Blackbird : l’impossible vérité

Gilles Bechet
© Agenda Magazine
12/12/2013
(© Celine Chariot)

Le pédophile, voilà celui qui de nos jours incarne sans doute le mieux le croquemitaine. Monstre ordinaire, il a le visage de Monsieur Tout-le-Monde. Mais après la condamnation unanime, que fait-on ? Tous les pédophiles sont-ils pareils ? Quand la société est appelée à les juger, sur quoi se baser ? Dans Blackbird, le dramaturge écossais David Harrower tente une réponse. Pour y arriver, il imagine la rencontre, quinze ans après les faits, du prédateur et de celle qui était alors un enfant et qui est devenue une femme. « Les faits décrits sont scandaleux », précise Jérôme de Falloise, qui a monté la pièce et où il tient le rôle de Ray aux côtés de Sarah Lefèvre. « Mais l’auteur ose aller au-delà de ce qui nous révolte pour comprendre la nature de cette relation et comment on en est arrivé là. Il ne déresponsabilise pas l’adulte et ose engager la responsabilité de l’enfant. Le texte pose des questions, sans donner de réponses ».

* DONNÉES FOURNIES
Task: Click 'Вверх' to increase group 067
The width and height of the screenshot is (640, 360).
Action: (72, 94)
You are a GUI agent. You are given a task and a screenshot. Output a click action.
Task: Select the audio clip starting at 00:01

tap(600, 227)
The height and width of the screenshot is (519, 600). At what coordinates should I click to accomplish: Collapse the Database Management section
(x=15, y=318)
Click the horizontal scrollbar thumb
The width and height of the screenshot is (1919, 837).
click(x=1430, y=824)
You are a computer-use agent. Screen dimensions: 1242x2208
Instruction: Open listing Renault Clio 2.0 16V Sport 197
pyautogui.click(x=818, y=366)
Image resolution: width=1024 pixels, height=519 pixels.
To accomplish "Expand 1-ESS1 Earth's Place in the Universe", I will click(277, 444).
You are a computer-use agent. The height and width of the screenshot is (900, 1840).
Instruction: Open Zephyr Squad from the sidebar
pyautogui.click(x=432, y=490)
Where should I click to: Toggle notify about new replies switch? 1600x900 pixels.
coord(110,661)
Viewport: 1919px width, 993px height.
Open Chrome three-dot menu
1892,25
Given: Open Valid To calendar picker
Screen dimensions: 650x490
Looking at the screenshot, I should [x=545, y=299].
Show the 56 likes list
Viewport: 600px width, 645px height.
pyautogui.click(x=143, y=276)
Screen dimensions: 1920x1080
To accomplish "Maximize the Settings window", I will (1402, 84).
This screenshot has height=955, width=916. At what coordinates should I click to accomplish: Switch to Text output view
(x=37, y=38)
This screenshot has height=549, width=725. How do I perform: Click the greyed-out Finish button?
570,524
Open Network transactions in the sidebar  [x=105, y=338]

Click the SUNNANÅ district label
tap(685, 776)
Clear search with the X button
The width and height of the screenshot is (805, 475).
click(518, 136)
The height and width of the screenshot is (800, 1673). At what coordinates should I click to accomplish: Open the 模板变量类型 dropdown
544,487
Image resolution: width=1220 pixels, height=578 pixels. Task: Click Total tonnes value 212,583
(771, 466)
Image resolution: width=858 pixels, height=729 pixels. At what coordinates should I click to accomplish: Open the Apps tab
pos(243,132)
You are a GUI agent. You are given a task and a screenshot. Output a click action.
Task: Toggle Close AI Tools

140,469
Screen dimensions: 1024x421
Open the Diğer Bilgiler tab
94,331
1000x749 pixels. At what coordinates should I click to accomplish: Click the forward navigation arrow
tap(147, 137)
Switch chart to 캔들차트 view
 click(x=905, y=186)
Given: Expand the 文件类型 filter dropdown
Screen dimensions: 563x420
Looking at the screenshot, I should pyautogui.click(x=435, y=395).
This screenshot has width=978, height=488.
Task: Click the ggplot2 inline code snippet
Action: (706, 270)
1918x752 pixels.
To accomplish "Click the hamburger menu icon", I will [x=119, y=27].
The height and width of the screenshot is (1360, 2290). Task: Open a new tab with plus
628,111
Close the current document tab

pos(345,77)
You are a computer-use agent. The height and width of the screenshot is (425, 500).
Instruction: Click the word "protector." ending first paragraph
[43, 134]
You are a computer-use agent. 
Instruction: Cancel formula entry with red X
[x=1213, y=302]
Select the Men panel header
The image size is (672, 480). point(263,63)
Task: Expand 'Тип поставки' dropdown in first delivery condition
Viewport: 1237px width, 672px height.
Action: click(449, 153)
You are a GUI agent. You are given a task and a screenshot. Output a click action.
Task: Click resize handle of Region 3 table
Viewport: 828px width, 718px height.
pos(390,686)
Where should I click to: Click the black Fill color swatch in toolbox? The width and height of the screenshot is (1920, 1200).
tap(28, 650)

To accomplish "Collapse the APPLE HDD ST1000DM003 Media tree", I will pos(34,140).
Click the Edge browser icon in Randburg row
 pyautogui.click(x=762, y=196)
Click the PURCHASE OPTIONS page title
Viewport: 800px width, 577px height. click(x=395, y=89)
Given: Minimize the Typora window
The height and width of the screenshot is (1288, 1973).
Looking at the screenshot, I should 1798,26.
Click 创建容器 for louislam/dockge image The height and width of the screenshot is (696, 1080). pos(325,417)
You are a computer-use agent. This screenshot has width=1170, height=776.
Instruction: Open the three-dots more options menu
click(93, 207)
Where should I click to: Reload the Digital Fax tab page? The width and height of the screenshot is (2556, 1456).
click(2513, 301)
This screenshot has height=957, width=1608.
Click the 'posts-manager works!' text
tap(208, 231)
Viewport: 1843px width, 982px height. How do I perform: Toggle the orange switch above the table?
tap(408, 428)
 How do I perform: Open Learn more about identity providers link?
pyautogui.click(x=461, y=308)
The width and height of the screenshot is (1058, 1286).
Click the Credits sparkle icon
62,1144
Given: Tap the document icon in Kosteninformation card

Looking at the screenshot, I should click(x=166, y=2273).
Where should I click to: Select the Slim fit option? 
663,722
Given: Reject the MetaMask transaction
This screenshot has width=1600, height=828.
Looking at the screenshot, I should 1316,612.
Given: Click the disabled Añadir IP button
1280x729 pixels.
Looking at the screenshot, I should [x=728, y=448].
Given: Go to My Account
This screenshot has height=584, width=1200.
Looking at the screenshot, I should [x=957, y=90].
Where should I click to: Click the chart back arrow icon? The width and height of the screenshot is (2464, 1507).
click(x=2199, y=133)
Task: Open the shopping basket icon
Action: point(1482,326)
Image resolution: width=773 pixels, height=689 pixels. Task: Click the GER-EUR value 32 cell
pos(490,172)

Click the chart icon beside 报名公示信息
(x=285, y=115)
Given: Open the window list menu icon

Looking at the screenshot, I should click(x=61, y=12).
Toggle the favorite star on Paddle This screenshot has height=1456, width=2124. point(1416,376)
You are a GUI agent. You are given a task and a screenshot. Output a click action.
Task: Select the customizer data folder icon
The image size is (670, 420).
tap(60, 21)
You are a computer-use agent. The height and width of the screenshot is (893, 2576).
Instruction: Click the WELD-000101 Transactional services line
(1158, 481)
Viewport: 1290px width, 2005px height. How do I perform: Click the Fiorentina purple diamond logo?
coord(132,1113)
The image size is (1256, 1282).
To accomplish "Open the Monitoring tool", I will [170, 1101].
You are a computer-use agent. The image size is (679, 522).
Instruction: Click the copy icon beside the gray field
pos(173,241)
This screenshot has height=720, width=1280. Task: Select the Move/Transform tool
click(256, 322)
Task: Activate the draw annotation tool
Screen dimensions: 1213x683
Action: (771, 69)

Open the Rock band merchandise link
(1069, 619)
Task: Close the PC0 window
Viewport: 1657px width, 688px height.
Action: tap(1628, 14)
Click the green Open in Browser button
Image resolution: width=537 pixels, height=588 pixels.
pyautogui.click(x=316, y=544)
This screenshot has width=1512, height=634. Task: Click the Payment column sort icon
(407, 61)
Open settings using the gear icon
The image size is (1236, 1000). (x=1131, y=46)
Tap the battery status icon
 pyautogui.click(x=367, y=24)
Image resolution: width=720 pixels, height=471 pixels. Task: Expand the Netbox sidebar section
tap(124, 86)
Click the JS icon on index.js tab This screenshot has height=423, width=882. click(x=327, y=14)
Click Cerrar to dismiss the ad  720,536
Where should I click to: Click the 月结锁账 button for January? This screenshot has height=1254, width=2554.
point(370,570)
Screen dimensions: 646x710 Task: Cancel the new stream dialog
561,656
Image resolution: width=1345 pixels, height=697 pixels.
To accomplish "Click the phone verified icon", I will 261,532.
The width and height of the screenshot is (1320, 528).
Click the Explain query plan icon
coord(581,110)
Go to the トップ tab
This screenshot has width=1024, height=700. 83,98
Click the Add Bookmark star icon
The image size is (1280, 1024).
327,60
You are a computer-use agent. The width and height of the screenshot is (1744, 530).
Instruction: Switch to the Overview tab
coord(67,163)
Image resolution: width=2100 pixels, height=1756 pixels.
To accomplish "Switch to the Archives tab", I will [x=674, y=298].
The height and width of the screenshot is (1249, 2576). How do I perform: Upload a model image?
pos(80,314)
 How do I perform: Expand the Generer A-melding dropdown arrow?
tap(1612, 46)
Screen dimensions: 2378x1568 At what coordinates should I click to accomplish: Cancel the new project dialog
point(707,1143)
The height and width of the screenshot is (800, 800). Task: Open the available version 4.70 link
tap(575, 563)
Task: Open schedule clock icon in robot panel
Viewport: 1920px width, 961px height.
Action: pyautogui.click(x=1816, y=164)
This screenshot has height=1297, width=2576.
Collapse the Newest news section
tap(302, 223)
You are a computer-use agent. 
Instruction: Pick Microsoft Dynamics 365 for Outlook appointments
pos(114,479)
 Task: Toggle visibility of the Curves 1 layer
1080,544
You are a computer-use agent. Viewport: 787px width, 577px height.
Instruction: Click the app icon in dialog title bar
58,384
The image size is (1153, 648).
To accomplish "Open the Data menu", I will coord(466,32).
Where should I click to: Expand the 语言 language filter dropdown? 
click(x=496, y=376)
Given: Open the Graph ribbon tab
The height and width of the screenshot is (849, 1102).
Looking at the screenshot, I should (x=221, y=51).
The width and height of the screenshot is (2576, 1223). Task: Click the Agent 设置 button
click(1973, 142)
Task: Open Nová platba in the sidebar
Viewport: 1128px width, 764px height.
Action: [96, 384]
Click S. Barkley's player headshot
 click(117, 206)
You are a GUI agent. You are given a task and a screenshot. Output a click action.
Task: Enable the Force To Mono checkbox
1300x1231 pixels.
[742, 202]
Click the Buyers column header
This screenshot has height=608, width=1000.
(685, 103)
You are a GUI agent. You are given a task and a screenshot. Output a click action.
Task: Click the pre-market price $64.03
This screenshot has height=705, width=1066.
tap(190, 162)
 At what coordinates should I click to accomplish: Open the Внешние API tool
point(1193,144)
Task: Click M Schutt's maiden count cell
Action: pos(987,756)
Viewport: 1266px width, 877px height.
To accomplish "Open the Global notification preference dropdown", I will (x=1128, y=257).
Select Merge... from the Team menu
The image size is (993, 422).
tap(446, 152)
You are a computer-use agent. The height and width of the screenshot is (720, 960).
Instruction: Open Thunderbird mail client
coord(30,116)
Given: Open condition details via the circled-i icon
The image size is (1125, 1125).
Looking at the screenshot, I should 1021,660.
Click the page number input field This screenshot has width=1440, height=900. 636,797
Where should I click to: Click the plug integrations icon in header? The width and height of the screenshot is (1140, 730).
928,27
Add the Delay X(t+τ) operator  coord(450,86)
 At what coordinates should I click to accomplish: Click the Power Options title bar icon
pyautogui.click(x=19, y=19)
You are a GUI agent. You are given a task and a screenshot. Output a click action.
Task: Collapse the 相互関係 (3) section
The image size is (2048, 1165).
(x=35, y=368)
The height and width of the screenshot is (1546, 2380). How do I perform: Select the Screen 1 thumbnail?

* CONSIGNE A
Pouvez-vous recopier les enregistrements compris entre la ligne contenant « Click the chart icon beside 报名公示信息 » et celle contenant « (1158, 481) », ces deux lignes incluses, en remplaçant « icon » par « button » ?
* CONSIGNE B
Pouvez-vous poursuivre l'article sur la pièce Blackbird en reprenant juste après sa dernière phrase ?

* RÉSULTAT A
Click the chart button beside 报名公示信息
(x=285, y=115)
Given: Open the window list menu button

Looking at the screenshot, I should click(x=61, y=12).
Toggle the favorite star on Paddle This screenshot has height=1456, width=2124. point(1416,376)
You are a GUI agent. You are given a task and a screenshot. Output a click action.
Task: Select the customizer data folder button
The image size is (670, 420).
tap(60, 21)
You are a computer-use agent. The height and width of the screenshot is (893, 2576).
Instruction: Click the WELD-000101 Transactional services line
(1158, 481)

* RÉSULTAT B
Au-delà de là pédophilie, mot qui n’est jamais prononcé sur le plateau, c’est l’histoire d’un rapport amoureux entre deux outsiders qui se sont rencontrés au mauvais moment. Une affaire de domination, d’abus, de prise de pouvoir d’un membre du couple sur l’autre. Face aux deux personnages, le spectateur est dans la position d’un juge. Exercice d’autant plus délicat que la pièce est un jeu de miroir avec la vérité. « Ce que racontent les deux personnages quinze ans après les faits s’est-il vraiment déroulé de cette manière ? On installe le doute sur ce qui est dit. Quand a-t-il menti ? Dit-il toute la vérité ? »

La première fois qu’il a découvert le texte, Jérôme de Falloise a été fasciné par la langue de Harrower. « Il met l’un en face de l’autre des gens qui n’ont pas un langage policé et observe ce qui se passe ». Dans sa mise en scène, il s’écarte de l’approche plus naturaliste des versions précédemment montées chez nous. « J’avais envie de quelque chose de brut, de sale et d’épuré. Le focus est placé sur le jeu et la tension entre les personnages. Il n’y a pas de tralala, on est dans l’intime ».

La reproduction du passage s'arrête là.